For Case 1: $r^{1/3} = -4$
To get 'r' by itself, I need to undo the $1/3$ power (which is the same as a cube root). The opposite of a cube root is cubing (raising to the power of 3)!
So, I cubed both sides of the equation:
$r = (-4)^3$
$r = -64$

For Case 2: $r^{1/3} = 3$
I did the same thing here, cubing both sides:
$r = (3)^3$
$r = 27$

Finally, the problem asked me to check my answers to make sure they really worked in the original equation!
If $r = -64$:
$(-64)^{2/3} + (-64)^{1/3} - 12$
$= ((-64)^{1/3})^2 + (-64)^{1/3} - 12$
$= (-4)^2 + (-4) - 12$
$= 16 - 4 - 12$
$= 12 - 12$
$= 0$. It works!

If $r = 27$:
$(27)^{2/3} + (27)^{1/3} - 12$
$= ((27)^{1/3})^2 + (27)^{1/3} - 12$
$= (3)^2 + (3) - 12$
$= 9 + 3 - 12$
$= 12 - 12$
$= 0$. It works too!

So, my solutions are $r = -64$ and $r = 27$.

Alternative answer

Answer: $r = -64$ and $r = 27$ Explain
This is a question about solving an equation that looks like a quadratic problem, but with a special kind of number called a fractional exponent.
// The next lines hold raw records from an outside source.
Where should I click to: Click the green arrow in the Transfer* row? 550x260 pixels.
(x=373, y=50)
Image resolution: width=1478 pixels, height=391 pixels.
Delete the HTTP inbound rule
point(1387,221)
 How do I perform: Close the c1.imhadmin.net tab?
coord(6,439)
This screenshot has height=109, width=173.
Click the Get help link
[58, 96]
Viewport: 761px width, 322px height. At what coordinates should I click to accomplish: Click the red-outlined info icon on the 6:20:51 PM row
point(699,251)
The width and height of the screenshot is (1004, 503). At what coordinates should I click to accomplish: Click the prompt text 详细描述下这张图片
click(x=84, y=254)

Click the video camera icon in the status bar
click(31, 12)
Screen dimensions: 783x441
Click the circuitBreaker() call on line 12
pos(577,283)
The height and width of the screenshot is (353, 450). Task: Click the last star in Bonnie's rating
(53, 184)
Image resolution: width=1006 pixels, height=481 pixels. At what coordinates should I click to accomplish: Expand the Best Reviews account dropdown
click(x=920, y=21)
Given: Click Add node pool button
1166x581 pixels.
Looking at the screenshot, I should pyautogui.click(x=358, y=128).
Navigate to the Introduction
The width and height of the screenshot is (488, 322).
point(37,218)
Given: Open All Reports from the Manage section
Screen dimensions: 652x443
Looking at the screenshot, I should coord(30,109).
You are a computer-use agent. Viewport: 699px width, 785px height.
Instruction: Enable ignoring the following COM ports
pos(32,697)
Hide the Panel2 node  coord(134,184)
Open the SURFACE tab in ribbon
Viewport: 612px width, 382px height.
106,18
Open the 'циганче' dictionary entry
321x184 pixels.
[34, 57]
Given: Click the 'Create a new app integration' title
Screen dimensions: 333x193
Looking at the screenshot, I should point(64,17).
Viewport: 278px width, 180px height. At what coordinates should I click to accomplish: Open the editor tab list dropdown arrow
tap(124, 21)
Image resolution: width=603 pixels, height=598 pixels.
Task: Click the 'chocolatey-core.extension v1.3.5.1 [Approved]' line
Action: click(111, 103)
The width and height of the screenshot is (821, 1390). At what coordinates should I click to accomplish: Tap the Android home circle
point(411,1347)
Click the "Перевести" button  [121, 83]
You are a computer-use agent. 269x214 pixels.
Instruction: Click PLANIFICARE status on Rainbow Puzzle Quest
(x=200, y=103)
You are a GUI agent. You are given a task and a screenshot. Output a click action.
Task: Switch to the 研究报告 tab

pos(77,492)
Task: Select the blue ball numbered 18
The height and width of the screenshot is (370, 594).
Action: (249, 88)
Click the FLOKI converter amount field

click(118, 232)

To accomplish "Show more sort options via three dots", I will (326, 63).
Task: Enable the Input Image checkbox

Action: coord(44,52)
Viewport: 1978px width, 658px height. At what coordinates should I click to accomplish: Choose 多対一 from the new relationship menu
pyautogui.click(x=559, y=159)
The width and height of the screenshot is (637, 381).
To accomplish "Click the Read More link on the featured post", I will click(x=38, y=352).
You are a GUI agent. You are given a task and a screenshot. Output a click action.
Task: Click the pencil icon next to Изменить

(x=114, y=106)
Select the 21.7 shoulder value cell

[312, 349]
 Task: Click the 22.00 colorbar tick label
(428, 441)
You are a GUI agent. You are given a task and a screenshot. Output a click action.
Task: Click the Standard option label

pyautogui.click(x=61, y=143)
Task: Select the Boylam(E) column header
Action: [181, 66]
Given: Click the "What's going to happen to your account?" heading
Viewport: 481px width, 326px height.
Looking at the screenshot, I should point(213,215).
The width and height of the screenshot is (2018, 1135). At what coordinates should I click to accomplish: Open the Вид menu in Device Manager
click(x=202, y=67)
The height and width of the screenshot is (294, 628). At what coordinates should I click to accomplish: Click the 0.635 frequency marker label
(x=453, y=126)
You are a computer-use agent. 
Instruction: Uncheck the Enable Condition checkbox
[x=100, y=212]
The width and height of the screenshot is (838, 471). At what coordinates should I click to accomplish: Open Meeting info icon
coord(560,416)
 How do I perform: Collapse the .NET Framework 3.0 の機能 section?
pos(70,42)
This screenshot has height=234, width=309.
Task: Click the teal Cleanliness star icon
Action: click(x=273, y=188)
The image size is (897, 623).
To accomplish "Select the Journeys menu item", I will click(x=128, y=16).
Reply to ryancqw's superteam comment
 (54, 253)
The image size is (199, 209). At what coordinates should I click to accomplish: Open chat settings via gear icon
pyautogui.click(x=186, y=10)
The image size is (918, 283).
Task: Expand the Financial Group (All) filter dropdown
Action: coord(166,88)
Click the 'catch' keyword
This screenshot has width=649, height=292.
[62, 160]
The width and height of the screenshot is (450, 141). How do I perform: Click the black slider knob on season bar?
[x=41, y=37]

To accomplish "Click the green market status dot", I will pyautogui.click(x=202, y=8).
We can solve it by finding a pattern and then using what we know about quadratic equations and roots! . The solving step is:

1. **Spotting the Pattern:** I looked at the equation $r^{2 / 3}+r^{1 / 3}-12=0$. I noticed that $r^{2/3}$ is just $(r^{1/3})$ squared! It's like if you had a number, and then that same number squared.
2. **Making it Simpler:** To make it easier to see, I imagined that $r^{1/3}$ was just a simple variable, like 'x'. So, if $x = r^{1/3}$, then the equation becomes $x^2 + x - 12 = 0$. Wow, that looks just like the quadratic equations we've learned to solve by factoring!
3. **Solving the Simpler Equation:** Now I had $x^2 + x - 12 = 0$. I needed to find two numbers that multiply to -12 and add up to 1 (the number in front of 'x'). After thinking for a bit, I figured out that those numbers are 4 and -3. So, I could rewrite the equation as $(x+4)(x-3)=0$. This means either $x+4=0$ or $x-3=0$.
* If $x+4=0$, then $x = -4$.
* If $x-3=0$, then $x = 3$.
4. **Going Back to 'r':** Remember, 'x' was just a placeholder for $r^{1/3}$. So now I need to put $r^{1/3}$ back into the solutions for 'x':
* **Case 1:** $r^{1/3} = -4$. To get 'r' by itself, I need to do the opposite of taking the cube root, which is cubing both sides! So, $r = (-4)^3$. That's $(-4) \times (-4) \times (-4) = 16 \times (-4) = -64$.
* **Case 2:** $r^{1/3} = 3$. Doing the same thing, $r = (3)^3$. That's $3 \times 3 \times 3 = 9 \times 3 = 27$.
5. **Checking My Answers:** It's super important to check if my answers are correct!
* **For $r = -64$:** I put -64 back into the original equation: $(-64)^{2/3} + (-64)^{1/3} - 12$. The cube root of -64 is -4. So, this becomes $(-4)^2 + (-4) - 12 = 16 - 4 - 12 = 12 - 12 = 0$. It works!
* **For $r = 27$:** I put 27 back into the original equation: $(27)^{2/3} + (27)^{1/3} - 12$. The cube root of 27 is 3. So, this becomes $(3)^2 + (3) - 12 = 9 + 3 - 12 = 12 - 12 = 0$. It works too!

Both answers make the original equation true!